Law Does Not Evolve Apace with Economic Dynamism

Lynne Kiesling

At Reason Brian Doherty reports on home gardeners in Oakland being fined for zoning violations when they sell produce, and their being required to spend a lot of money to acquire commercial permits.

Bob Dylan, prophet for his generation: even your home garden absolutely is against the law–at least if you dare let any of its produce exchange for cash with a fellow inmate in the open-air prison of America.

Reason also featured an article from Baylen Linnekin about food trucks in the April issue. Speaking about food truck regulations and permits in DC,

“You also need to get a permit for your cart or your truck from the Department of Health,” says Shapiro. “But they don’t give out any more permits. The Department of Health has capped the amount of food-vending permits. And you cannot get one. The waiting list is even closed. But it was 10 or 15 years’ wait. It’s impossible to get a food vending permit from the city.…If you want to get a permit for your cart or truck, you cannot do it.”

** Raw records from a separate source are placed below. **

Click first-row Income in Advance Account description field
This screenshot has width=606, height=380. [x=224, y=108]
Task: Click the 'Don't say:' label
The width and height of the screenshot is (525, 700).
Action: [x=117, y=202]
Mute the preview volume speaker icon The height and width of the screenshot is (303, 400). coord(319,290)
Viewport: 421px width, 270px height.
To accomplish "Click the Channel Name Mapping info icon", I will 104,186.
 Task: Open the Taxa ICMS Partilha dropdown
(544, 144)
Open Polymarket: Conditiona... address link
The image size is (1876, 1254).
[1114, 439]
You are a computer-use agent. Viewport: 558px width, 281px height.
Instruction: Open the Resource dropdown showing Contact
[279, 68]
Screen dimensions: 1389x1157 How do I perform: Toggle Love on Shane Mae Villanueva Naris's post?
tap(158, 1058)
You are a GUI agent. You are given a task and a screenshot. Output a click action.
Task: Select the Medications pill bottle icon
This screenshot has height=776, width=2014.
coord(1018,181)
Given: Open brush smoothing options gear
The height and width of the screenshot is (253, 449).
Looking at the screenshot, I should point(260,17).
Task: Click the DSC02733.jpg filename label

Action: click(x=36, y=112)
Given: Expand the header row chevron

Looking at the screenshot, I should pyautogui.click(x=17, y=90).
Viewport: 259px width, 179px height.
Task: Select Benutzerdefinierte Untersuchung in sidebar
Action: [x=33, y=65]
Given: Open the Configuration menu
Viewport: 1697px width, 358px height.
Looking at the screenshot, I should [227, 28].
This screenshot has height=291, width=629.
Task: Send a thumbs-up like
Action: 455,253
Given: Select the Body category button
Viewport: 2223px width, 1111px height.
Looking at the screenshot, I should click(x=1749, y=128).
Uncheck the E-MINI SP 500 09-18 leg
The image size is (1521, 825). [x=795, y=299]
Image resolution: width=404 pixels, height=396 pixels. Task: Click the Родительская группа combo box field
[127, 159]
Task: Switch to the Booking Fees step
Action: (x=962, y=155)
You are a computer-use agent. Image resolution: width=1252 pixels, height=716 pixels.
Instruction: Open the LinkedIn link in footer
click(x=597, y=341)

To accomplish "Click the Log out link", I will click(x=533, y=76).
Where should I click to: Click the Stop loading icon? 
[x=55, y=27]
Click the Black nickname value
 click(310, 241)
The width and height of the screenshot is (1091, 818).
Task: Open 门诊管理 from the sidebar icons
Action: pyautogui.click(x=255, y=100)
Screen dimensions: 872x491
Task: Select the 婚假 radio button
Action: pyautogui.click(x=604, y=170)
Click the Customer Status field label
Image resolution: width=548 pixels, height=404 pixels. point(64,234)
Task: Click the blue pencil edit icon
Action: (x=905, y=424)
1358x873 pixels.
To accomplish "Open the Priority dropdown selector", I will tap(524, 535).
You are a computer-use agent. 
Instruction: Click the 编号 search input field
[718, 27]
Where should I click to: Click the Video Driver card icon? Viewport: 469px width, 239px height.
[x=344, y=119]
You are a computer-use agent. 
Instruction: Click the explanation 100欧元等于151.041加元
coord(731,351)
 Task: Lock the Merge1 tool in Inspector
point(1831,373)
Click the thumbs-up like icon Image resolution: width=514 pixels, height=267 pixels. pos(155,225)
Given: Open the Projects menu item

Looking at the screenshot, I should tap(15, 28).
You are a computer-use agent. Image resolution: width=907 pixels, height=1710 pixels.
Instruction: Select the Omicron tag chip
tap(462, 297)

Surely there must be some way? “No,” confirms Zoe Tobin, associate press secretary with the city health department. “The number of permits is capped under the city’s administrative code,” Tobin explains. “The city council would have to change the administrative code in order for there to be more permits available.” Unless city legislators act, the city’s vendor permit ceiling will stay capped at 3,100 renewable two-year permits and 1,000 seasonal permits.

We have the same problems in Chicago, and they are becoming increasingly apparent as food trucks grow in popularity with the chef crowd. In Chicago you can only operate a food truck if you have cooked the food in a stationary kitchen that has been inspected by the Department of Health (and in Evanston you can only operate a food truck if you already operate a bricks-and-mortar restaurant; regulatory entry barrier, anyone …?).

Furthermore, the Chicago Health Department has also taken to raiding shared kitchens. There are a couple of people who own commercial kitchens and who rent out space in that kitchen. Think about the economics of this and the growth of social media: if you are a small-scale chef but you have a loyal, core following, and you can, say, use Twitter to share information about where to buy your sandwiches/cupcakes/confections etc., you may have a viable business if you can economize on the infrastructure and capital costs of setting up a commercial kitchen. But the Department of Health doesn’t just require the kitchen owner to have an inspection and permit; it requires every single person who uses the kitchen to have a separate permit and inspection (and pay a separate fee, naturally). Notice the illogical foundation of this policy in this context — different chefs may use different parts of the kitchen, but they may also use the same parts at different times of day (the economics of this is similar to hotel rooms, electricity transmission, airline seats, ice skating rinks, anything where capacity utilization of infrastructure is a core issue). It would be in the owner’s interest to ensure the health practices of her renters, and the Department of Health could enforce compliance at lower cost by random inspections that could occur at any time of day. But no, they have to raise business costs by requiring every single renter to have a separate permit.

The Chicago Department of Health has ruined more than a few promising small food businesses with this policy; when they raid a shared kitchen and find a renter without a permit they destroy all of the prepared food and food inputs on the premises.

We can apply this example to a broader general point: law does not evolve apace with economic dynamism. The combination of increasing rents and the aggressive rivalry in the restaurant industry with technological change has induced chefs to be creative and look for alternative business models, such as food trucks and tweeting routes and locations to potential customers. The inherent incentive to maintain a healthy cooking space so you can continue to get word-of-mouth and repeat business exists, but is ignored and undermined by onerous health regulations that do not adapt to these changes, allegedly because they are “protecting the public interest”, but really because bureaucracies innovate slowly, if at all. The Department of Health suffers no cost, harm, or penalty if they drive entrepreneurs out of the city, so there’s no natural check on their exercise of power.